View from Bangladesh: No Military Pact With India

Bangladesh Prime Minister Sheikh Hasina Wajid during a meeting with her Indian counterpart Narendra Modi. (Wikimedia Commons photo)
Bangladesh Prime Minister Sheikh Hasina Wajid during a meeting with her Indian counterpart Narendra Modi. (Wikimedia Commons photo)

There are widespread speculations on the prospects of India inviting Sheikh Hasina to sign a ‘defense alliance’ between Bangladesh and India during the upcoming prime minister-level meet in New Delhi. Our prime minister has a track record of being able to withstand pressures from big powers, including the United States — she didn’t yield to the US’s pressures to sell gas when president Bill Clinton visited Bangladesh during her first term; she also didn’t succumb to the World Bank blackmail on Padma bridge issue. One hopes that she would have the same guts to say ‘no’ point blank when there is a proposal on the table for a military alliance — whether it is from India or even when it comes from any bigger power.
Bangladesh ought to be concerned with the agenda — both political and economic — that are best suited to our own national self-interest. First things must come first. We have the overdue Teesta agreement on which India has been dragging its feet for years. The border killings by BSF, which account for the largest such killings compared with anywhere else including in the US-Mexico borders — ought to draw greater attention than they have so far received. For Bangladesh, which is just about to gain some economic success by the western scale, there is no room for overplaying our cards when it comes to ‘connect’ or has the ‘prospects of conflicts’ with today’s complex geopolitical cross currents. In our predecessor era under Pakistan, we saw the consequences of Pakistan joining military pacts like SEATO and CENTO — for one thing, it did not save Pakistan from being mauled by India in the 1965 war (incidentally, India was then a nation leading the global Non-aligned Movement along with other non-aligned countries like Nasser’s Egypt).
I hope Sheikh Hasina is aware that a military alliance with India, in particular, in the context of the current geopolitical alignment would be a disaster and will carry the potential of Bangladesh becoming a victim of ‘crossfire’ in the current big-power rivalries which, in the wake of military build-up in Europe and South East Asia region, today raise the alarm bell of WWIII. India is no longer the neutral and non-aligned country of the Nehru days in today’s fray. Only months ago, during the visit of John Kerry to India and Bangladesh, India signed an agreement with the United States that will enable the latter to use Indian bases to lunch military campaigns in the event of a war. This effectively reduces India’s status from the once independent and non-aligned country to something similar to Qatar, the main strategic and military ally of the United States in the Gulf from where the United States conducted the Iraq invasion.

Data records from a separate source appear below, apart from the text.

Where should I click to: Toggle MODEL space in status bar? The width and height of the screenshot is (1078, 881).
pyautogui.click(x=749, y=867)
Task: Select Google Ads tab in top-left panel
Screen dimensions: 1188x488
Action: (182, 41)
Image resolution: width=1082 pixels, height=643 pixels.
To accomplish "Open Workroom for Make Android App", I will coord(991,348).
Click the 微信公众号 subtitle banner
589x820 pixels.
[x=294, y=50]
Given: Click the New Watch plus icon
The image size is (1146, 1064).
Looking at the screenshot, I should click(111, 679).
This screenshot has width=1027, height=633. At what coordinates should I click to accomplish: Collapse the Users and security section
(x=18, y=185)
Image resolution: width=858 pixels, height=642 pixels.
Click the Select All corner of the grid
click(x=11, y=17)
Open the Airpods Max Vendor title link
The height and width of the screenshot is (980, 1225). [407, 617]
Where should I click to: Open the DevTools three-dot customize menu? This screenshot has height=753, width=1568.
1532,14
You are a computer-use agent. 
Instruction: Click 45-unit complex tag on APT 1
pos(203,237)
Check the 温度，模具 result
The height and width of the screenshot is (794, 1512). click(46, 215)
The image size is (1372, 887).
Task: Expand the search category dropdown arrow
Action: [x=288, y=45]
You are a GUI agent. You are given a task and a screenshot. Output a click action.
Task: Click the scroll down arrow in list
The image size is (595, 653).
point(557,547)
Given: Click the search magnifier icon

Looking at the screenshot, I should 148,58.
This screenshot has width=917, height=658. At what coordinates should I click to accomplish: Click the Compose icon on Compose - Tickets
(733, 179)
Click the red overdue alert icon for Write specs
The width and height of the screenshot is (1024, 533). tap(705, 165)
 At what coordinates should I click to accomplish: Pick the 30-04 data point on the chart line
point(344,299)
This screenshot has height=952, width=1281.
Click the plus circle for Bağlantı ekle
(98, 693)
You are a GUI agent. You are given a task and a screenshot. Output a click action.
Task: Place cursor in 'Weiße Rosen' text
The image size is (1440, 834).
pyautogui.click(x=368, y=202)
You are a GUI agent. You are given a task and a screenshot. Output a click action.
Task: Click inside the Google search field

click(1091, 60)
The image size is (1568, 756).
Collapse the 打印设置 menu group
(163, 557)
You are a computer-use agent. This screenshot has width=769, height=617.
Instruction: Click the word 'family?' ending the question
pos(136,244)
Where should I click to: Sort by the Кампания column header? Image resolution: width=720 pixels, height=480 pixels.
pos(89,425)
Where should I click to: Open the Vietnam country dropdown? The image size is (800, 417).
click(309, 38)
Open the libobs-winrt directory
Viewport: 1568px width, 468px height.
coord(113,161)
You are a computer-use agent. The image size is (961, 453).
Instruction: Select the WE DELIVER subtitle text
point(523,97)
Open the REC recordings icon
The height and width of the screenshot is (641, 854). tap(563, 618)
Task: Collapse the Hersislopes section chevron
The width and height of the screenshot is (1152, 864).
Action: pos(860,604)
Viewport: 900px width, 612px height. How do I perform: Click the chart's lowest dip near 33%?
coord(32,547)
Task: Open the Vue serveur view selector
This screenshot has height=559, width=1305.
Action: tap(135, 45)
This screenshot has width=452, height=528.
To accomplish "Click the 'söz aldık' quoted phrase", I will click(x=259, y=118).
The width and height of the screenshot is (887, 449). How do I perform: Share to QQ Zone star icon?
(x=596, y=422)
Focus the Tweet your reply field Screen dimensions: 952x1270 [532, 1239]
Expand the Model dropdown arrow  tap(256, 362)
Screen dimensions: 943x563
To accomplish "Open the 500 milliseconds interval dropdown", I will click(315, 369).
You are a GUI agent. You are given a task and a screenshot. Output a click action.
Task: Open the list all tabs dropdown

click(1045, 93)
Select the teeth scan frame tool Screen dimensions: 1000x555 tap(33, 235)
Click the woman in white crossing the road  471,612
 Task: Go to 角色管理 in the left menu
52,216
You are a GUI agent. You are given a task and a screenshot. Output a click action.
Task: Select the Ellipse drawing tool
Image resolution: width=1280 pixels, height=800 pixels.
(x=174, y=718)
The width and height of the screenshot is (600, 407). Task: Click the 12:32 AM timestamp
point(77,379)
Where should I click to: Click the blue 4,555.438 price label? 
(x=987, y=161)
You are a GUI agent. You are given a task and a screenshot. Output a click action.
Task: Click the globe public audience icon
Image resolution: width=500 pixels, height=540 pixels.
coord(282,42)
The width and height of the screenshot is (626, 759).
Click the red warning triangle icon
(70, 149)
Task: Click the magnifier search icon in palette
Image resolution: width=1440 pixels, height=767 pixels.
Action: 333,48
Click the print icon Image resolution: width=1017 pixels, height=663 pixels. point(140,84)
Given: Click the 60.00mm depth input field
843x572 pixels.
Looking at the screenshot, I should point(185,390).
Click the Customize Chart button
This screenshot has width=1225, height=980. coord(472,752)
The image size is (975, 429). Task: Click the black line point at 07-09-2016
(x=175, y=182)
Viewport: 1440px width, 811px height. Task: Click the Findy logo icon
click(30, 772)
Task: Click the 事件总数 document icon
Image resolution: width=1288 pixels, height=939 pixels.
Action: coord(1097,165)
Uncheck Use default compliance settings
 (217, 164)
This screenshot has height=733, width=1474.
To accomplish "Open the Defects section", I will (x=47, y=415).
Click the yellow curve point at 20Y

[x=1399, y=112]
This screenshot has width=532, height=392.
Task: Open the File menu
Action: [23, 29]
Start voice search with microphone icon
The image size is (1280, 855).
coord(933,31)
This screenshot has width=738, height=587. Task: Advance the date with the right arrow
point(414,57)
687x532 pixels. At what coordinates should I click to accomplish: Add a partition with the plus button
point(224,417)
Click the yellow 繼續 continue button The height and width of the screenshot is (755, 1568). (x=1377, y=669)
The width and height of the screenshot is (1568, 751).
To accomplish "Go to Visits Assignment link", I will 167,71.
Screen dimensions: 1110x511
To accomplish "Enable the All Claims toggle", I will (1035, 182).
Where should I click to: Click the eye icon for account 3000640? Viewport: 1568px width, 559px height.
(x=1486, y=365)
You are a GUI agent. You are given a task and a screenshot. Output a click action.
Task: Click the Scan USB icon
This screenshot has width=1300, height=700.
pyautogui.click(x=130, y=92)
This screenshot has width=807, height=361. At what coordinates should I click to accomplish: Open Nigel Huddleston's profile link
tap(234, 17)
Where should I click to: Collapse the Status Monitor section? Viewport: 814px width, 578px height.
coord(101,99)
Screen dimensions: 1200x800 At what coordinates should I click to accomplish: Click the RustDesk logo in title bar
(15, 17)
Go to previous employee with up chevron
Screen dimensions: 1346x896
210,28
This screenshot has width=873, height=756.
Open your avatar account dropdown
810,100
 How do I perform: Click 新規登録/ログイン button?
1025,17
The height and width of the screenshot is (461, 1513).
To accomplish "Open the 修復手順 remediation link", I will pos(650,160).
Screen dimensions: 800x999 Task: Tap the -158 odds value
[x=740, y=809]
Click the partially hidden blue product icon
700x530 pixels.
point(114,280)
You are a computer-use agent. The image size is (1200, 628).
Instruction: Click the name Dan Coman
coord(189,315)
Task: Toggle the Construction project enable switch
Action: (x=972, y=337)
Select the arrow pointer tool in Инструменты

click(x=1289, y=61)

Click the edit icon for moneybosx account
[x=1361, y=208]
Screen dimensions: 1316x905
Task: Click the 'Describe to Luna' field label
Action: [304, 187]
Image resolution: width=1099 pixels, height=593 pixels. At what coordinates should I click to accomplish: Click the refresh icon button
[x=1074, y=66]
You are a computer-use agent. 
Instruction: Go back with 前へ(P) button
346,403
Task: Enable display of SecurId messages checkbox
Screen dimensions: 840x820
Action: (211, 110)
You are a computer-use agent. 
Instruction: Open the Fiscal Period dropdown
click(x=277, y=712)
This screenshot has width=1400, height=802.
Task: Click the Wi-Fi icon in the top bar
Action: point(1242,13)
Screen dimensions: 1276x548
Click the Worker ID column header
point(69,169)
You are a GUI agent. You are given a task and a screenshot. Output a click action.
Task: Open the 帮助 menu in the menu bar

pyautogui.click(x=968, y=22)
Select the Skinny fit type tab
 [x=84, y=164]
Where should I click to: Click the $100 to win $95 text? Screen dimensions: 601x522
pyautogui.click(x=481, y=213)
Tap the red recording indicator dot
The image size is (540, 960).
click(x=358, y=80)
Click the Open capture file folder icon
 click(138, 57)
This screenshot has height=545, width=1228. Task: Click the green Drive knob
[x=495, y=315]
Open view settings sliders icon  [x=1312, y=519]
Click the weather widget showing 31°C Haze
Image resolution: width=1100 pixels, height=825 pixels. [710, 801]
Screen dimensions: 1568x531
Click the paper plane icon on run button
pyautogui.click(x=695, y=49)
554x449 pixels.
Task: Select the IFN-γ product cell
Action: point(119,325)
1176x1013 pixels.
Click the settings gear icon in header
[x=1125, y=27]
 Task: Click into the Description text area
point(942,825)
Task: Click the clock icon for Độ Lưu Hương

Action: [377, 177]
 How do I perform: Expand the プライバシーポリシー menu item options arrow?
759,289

It is no secret that the entire US geo-cum-military strategy for Asia-Pacific including our region is based on the ulterior plan for ‘encirclement of China’, a policy the United States arduously followed over the past decades and fiercely augmented by the last US president who pseudo-named it ‘Pivot to Asia’. Unfortunately for countries in South Asia, by signing the succession of military deals with the United States in recent years, India has fallen for a US strategy which, with hindsight, is neither good for India or for the region. Hence, Bangladesh must watch its steps on the foreign policy regimen and simply cannot afford to be party to any deal or arrangement to antagonize our big neighbor on the north. In fact, it is going to be China, and not the United States, on which will largely hinge the peace as well as the economic well-being for smaller countries in the Pacific as well as in our region; hence, it would bad for Bangladesh to be on be wrong side of history at this hour.

KBM Mahmoud is a former editor of The Wave, Dhaka.